Vizeacoumar FJ, Torres-Guzman JC, Tam YY, Aitchison JD, Rachubinski RA - J. Cell Biol. (2003)

Bottom Line: Peroxisomes isolated from cells deleted for both genes have a decreased buoyant density compared with peroxisomes isolated from wild-type cells and still exhibit clustering and peroxisomal membrane thickening.Together, our data suggest a role for Yhr150p and Ydr479p, together with Pex25p and Vps1p, in regulating peroxisome number, size, and distribution in S. cerevisiae.Because of their role in peroxisome dynamics, YHR150w and YDR479c have been designated as PEX28 and PEX29, respectively, and their encoded peroxins as Pex28p and Pex29p.
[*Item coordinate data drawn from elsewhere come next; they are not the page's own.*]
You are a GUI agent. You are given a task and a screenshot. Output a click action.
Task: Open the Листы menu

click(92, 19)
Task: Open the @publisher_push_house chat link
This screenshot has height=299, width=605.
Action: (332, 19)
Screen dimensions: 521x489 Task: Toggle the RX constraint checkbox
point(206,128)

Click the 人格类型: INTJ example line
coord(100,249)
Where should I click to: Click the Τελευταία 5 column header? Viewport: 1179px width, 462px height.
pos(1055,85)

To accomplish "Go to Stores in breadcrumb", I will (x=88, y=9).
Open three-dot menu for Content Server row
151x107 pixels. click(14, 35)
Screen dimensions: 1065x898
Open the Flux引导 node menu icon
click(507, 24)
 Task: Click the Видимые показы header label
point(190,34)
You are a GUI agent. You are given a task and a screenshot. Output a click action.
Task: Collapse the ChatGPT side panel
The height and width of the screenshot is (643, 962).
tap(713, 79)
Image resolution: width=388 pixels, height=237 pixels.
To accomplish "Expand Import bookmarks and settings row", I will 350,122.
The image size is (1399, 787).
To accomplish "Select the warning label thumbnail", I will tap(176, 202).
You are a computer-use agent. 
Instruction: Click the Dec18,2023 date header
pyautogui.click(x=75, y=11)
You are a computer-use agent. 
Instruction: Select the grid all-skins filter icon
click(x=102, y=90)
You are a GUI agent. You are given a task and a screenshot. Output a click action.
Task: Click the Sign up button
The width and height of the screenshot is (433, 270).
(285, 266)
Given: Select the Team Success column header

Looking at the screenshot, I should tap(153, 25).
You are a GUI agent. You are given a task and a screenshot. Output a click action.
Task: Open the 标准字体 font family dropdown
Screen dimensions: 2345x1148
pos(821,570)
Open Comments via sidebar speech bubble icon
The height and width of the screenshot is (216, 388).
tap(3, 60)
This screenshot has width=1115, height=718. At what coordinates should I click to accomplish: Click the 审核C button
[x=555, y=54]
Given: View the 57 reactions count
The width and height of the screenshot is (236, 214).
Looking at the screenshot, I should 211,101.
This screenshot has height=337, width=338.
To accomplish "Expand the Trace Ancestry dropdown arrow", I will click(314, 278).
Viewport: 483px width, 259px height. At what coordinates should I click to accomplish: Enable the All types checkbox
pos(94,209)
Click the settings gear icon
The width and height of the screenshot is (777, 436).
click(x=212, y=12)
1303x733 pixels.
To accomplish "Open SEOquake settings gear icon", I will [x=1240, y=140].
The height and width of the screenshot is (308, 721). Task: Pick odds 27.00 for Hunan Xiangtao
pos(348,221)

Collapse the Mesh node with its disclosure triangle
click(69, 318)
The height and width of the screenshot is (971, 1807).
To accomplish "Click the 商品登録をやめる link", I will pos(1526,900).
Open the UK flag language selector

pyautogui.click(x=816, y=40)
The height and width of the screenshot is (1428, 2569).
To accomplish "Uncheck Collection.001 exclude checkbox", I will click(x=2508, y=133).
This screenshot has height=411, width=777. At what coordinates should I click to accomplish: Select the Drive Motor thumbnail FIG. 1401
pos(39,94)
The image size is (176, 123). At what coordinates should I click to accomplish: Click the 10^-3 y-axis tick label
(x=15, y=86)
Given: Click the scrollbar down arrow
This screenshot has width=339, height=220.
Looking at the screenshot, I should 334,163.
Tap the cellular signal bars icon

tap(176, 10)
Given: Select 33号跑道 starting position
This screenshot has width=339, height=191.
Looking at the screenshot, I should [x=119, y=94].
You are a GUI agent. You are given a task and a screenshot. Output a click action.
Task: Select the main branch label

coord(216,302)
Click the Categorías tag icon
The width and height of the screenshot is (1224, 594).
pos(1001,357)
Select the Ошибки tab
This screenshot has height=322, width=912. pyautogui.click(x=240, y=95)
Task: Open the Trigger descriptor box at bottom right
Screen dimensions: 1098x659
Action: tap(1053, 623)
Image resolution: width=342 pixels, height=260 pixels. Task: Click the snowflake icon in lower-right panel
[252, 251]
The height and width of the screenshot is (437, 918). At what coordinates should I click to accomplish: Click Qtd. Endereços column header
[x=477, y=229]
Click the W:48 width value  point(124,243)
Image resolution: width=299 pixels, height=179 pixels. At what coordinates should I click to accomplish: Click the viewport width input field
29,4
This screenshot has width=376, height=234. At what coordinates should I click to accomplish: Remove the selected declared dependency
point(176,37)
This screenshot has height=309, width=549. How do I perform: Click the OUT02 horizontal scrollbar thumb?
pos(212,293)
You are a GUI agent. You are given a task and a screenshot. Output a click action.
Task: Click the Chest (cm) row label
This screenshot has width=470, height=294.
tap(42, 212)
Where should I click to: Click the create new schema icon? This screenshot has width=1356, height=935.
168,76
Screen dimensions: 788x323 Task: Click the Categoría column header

View Article: PubMed Central - PubMed

Affiliation: Department of Cell Biology, University of Alberta, Medical Sciences Building 5-14, Edmonton, Alberta T6G 2H7, Canada.

ABSTRACT
The peroxin Pex24p of the yeast Yarrowia lipolytica exhibits high sequence similarity to two hypothetical proteins, Yhr150p and Ydr479p, encoded by the Saccharomyces cerevisiae genome. Like YlPex24p, both Yhr150p and Ydr479p have been shown to be integral to the peroxisomal membrane, but unlike YlPex24p, their levels of synthesis are not increased upon a shift of cells from glucose- to oleic acid-containing medium. Peroxisomes of cells deleted for either or both of the YHR150w and YDR479c genes are increased in number, exhibit extensive clustering, are smaller in area than peroxisomes of wild-type cells, and often exhibit membrane thickening between adjacent peroxisomes in a cluster. Peroxisomes isolated from cells deleted for both genes have a decreased buoyant density compared with peroxisomes isolated from wild-type cells and still exhibit clustering and peroxisomal membrane thickening. Overexpression of the genes PEX25 or VPS1, but not the gene PEX11, restored the wild-type phenotype to cells deleted for one or both of the YHR150w and YDR479c genes. Together, our data suggest a role for Yhr150p and Ydr479p, together with Pex25p and Vps1p, in regulating peroxisome number, size, and distribution in S. cerevisiae. Because of their role in peroxisome dynamics, YHR150w and YDR479c have been designated as PEX28 and PEX29, respectively, and their encoded peroxins as Pex28p and Pex29p.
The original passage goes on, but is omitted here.